Session: Convergence Analysis and Rates
Chair: Tianyu Wang
Cluster: nan
Talk 1: Breaking a logarithmic barrier in the stopping time convergence rate of stochastic first-order methods.
Speaker: Tianyu Wang
Abstract: We focus on the convergence rate for stochastic optimization in terms of stopping times. Such problems are of great importance, since in most real-world cases, the time to stop the stochastic algorithm is a stopping time. To this end, we improve the state-of-the-art stopping-time convergence rate by removing a logarithmic factor. Our analysis leverages a novel framework building on a refined Lyapunov analysis and a new Gronwall-type argument.
Talk 2: Uniformly Optimal and Parameter-free First-order Methods for Convex and Function-constrained Optimization
Speaker: Zhenwei Lin
Abstract: This paper presents new first-order methods for achieving optimal oracle complexities in convex optimization with convex function constraints. Oracle complexities are measured by the number of function and gradient evaluations. To achieve this, we develop first-order methods that can utilize computational oracles for solving diagonal quadratic programs in subproblems. For problems where the optimal value $f^*$ is known, such as those in overparameterized models and feasibility problems, we propose an accelerated first-order method that incorporates a modified Polyak step size and Nesterov's momentum. Notably, our method does not require knowledge of smoothness levels, H\"{o}lder continuity parameter of the gradient, or additional line search, yet achieves the optimal oracle complexity bound of $\mathcal{O}(\varepsilon^{-2/(1+3\rho)})$ under H\"{o}lder smoothness conditions. When $f^*$ is unknown, we reformulate the problem as finding the root of the optimal value function and develop inexact fixed-point iteration and secant method to compute $f^*$. These root-finding subproblems are solved inexactly using first-order methods to a specified relative accuracy. We employ the accelerated prox-level (APL) method, which is proven to be uniformly optimal for convex optimization with simple constraints.

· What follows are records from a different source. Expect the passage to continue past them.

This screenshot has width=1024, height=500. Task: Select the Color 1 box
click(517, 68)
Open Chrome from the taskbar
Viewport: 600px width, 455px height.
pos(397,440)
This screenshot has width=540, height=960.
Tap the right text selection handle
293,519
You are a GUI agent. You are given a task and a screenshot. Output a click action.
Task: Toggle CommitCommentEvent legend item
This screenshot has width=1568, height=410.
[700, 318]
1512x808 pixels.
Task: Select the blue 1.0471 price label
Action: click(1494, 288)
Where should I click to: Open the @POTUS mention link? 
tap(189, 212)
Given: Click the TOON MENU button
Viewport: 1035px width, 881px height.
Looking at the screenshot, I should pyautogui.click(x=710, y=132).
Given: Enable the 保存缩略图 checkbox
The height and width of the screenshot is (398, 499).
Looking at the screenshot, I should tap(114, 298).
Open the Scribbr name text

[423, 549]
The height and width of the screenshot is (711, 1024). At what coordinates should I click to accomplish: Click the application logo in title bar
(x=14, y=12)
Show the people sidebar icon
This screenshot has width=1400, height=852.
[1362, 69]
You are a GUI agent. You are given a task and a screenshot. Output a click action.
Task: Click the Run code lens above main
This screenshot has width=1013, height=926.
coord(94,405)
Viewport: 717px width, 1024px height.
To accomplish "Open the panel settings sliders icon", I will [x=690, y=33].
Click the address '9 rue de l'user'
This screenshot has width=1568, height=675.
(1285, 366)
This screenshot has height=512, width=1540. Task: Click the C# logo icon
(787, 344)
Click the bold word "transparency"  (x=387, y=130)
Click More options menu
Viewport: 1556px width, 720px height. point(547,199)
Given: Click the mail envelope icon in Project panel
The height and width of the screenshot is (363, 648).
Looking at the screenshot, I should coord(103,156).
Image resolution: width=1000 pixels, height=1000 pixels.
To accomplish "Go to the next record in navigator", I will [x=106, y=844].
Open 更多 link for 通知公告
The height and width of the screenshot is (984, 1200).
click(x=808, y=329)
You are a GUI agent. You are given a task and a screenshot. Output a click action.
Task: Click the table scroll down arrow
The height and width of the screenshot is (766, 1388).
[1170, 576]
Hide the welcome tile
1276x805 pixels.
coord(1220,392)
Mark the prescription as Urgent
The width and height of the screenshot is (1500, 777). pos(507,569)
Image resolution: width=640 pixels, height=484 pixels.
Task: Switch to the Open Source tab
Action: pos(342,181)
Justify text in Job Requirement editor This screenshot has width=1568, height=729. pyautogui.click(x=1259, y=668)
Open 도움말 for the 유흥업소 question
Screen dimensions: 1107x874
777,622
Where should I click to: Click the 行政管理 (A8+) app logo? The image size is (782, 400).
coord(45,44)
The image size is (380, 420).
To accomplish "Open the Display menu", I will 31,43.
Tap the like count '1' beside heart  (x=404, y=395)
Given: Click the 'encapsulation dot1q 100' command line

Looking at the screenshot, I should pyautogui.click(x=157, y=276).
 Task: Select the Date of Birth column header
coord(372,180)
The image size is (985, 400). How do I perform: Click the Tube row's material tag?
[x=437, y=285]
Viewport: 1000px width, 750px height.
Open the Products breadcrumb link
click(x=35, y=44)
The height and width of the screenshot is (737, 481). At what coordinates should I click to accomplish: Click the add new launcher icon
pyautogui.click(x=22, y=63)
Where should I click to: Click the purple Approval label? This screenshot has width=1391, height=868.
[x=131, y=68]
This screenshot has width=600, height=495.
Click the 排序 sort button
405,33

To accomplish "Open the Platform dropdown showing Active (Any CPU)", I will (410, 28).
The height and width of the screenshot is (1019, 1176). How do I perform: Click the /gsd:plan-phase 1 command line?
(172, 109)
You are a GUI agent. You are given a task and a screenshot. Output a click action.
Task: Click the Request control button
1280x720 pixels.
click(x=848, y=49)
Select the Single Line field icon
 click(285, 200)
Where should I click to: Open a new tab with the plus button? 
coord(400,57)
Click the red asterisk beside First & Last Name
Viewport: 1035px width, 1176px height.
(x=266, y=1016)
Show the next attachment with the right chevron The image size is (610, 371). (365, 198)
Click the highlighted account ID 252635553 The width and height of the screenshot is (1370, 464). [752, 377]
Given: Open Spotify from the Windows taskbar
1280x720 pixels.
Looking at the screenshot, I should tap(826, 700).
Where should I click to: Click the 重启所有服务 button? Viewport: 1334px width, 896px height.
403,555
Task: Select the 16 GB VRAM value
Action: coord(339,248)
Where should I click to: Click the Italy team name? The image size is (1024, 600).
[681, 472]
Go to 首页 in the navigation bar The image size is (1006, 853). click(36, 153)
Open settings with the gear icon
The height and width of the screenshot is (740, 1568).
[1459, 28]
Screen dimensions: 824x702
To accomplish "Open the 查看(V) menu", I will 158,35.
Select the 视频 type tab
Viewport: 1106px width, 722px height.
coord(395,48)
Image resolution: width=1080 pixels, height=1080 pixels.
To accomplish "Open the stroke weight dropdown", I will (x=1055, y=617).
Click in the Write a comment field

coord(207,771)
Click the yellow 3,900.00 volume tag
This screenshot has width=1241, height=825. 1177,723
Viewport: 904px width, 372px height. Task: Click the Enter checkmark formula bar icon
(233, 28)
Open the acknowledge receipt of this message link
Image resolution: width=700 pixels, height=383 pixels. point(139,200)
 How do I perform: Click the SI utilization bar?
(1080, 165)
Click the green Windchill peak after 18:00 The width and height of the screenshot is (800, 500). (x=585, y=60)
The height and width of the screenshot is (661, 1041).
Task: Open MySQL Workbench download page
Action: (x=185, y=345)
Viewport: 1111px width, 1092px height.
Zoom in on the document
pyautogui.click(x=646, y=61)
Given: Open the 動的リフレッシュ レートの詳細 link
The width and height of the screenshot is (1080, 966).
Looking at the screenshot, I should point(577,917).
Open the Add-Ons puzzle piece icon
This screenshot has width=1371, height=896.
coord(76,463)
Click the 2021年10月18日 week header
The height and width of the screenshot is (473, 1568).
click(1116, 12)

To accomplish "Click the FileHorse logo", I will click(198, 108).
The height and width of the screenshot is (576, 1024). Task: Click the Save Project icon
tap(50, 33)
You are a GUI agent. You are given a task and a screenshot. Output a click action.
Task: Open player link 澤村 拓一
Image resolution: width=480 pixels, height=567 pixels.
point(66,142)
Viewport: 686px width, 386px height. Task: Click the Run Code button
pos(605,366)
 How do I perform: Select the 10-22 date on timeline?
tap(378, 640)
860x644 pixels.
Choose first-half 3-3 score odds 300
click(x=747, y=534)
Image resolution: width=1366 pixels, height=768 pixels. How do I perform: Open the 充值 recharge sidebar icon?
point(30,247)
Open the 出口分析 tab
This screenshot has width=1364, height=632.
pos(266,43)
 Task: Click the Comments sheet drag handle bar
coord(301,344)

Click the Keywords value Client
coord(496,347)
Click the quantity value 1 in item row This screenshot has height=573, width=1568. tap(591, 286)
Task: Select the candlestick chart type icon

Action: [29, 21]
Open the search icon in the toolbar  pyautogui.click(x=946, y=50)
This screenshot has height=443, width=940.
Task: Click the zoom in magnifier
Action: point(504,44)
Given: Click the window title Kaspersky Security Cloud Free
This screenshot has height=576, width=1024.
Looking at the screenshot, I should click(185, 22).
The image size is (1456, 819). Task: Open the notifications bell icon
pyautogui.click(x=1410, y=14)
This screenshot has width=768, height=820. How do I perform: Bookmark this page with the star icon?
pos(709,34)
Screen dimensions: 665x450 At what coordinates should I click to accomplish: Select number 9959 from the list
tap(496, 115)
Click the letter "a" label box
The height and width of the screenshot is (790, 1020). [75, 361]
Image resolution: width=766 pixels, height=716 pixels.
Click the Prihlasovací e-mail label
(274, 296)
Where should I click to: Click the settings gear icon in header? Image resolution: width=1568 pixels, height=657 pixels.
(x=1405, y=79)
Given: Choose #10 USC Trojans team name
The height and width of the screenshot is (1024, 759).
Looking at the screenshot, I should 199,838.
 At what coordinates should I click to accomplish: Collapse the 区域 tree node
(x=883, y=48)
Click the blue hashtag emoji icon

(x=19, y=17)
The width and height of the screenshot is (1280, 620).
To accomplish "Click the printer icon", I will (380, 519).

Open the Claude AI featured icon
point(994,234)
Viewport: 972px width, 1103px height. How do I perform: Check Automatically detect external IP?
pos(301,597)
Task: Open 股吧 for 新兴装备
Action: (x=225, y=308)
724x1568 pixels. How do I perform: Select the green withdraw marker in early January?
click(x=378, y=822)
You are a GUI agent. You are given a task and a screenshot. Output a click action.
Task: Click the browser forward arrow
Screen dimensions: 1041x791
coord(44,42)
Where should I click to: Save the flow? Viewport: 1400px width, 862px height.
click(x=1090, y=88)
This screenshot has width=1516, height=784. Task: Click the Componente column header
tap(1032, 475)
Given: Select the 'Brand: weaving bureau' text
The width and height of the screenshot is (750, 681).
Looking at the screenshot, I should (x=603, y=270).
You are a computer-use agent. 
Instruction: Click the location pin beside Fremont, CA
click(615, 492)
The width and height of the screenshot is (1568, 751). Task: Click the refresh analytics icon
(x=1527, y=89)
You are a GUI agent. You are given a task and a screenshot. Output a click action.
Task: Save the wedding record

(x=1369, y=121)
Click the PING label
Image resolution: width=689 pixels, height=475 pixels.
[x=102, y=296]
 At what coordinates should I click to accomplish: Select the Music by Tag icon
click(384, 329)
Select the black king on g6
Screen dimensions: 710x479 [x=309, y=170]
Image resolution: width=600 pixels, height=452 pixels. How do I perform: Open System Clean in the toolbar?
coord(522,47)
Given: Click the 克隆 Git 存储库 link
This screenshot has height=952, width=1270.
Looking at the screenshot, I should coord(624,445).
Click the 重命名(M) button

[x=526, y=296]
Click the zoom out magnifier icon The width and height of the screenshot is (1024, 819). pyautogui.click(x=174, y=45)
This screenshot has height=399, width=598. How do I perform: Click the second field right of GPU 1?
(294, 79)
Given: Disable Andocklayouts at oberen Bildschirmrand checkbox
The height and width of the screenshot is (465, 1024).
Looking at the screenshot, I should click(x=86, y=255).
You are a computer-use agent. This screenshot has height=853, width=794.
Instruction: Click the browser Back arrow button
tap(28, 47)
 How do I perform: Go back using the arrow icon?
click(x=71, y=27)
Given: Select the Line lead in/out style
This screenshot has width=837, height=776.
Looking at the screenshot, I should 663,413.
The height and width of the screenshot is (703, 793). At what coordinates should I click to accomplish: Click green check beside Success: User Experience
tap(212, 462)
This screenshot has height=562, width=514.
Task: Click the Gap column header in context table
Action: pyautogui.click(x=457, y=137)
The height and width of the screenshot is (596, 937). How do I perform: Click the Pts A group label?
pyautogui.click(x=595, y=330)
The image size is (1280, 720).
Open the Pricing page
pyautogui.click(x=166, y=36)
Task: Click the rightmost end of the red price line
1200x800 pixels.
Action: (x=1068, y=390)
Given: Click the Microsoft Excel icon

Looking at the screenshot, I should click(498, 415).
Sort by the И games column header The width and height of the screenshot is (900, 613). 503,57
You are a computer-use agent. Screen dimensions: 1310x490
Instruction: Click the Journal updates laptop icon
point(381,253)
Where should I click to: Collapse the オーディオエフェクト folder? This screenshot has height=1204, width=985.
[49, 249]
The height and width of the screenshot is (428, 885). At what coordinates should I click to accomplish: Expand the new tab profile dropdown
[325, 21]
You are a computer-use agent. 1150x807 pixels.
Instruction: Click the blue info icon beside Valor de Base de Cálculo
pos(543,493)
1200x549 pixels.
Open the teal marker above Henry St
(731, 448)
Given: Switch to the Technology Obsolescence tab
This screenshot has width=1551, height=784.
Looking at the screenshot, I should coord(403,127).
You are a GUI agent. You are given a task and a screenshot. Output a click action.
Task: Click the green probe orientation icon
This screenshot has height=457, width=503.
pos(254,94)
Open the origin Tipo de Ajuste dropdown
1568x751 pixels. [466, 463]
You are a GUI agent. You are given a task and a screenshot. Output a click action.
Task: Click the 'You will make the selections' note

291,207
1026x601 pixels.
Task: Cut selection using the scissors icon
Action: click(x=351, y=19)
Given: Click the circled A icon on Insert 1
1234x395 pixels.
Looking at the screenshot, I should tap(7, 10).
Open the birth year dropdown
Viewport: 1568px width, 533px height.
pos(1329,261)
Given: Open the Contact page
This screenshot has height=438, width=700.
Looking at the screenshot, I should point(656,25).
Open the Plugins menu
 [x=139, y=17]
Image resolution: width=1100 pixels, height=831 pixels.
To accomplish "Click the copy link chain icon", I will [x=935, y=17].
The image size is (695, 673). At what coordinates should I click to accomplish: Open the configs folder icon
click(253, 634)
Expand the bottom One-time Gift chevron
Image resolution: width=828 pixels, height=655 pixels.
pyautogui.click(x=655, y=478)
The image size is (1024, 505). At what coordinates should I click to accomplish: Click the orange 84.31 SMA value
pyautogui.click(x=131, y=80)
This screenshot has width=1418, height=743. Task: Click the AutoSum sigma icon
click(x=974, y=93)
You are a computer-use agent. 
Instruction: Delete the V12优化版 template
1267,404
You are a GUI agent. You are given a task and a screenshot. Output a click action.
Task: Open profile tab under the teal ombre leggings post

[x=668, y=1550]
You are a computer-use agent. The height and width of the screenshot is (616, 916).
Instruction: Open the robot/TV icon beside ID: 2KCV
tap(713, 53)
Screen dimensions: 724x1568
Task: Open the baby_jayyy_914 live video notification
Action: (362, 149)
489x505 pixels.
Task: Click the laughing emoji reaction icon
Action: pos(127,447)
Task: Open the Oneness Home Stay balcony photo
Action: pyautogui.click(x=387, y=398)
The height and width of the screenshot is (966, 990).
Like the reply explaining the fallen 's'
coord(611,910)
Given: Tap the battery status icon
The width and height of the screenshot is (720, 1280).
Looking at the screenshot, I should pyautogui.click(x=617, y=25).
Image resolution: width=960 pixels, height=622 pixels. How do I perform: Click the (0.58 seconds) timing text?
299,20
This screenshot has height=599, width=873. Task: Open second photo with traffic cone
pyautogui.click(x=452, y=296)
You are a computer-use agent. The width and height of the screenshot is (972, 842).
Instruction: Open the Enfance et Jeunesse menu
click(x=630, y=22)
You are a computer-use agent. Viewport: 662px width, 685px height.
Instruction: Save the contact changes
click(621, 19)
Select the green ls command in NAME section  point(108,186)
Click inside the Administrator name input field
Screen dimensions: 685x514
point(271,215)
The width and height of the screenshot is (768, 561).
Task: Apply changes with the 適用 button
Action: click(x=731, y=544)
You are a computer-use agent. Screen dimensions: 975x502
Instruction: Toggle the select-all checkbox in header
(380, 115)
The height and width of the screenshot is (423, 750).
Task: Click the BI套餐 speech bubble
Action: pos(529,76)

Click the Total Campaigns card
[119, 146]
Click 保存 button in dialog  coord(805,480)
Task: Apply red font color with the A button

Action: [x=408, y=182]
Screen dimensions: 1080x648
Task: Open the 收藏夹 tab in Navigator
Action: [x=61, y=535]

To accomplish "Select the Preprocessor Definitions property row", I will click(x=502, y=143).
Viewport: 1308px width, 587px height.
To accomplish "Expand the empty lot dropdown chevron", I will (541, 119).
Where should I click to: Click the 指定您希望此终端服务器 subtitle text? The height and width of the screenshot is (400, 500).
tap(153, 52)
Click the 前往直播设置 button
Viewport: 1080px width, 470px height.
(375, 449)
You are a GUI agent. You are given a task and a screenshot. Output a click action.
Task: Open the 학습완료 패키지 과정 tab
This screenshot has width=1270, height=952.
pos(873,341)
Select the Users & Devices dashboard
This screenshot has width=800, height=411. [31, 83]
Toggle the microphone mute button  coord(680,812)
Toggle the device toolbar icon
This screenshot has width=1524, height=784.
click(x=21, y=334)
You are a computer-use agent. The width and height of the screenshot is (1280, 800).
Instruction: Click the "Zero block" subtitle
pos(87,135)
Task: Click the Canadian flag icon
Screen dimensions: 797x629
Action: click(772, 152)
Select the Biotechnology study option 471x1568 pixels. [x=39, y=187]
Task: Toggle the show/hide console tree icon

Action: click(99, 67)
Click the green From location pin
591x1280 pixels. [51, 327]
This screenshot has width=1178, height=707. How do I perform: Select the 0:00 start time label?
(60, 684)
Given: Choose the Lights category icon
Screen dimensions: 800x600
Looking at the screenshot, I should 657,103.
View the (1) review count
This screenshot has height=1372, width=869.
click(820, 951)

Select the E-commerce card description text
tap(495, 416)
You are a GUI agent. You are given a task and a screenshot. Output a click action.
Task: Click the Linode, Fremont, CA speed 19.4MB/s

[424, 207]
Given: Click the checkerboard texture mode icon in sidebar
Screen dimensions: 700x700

Our analysis demonstrates that APL-based root-finding also achieves the optimal oracle complexity of $\mathcal{O}(\varepsilon^{-2/(1+3\rho)})$ for convex function-constrained optimization, without requiring knowledge of any problem-specific structures. Through experiments on various tasks, we demonstrate the advantages of our methods over existing approaches in function-constrained optimization.
Talk 3: Stochastic Halpern iteration in normed spaces and applications to reinforcement learning
Speaker: Mario Bravo
Abstract: We analyze the oracle complexity of the stochastic Halpern iteration with minibatching, where we aim to approximate fixed-points of nonexpansive operators in a normed finite-dimensional space. We show that if the underlying stochastic oracle is with uniformly bounded variance, our method exhibits an overall oracle complexity of $\tilde{O}(\varepsilon^{-5})$ to reduce the expected error residual below $\varepsilon$. Also, we establish a lower bound of $\Omega(\varepsilon^{-3})$, applicable to a broad class of algorithms, including all averaged iterations, even with minibatching. As an application, we introduce a new model-free algorithm for weakly communicating average-reward MDPs, requiring no prior knowledge, and analyze its sample complexity. This is joint work with Juan Pablo Contreras (UDP, Chile)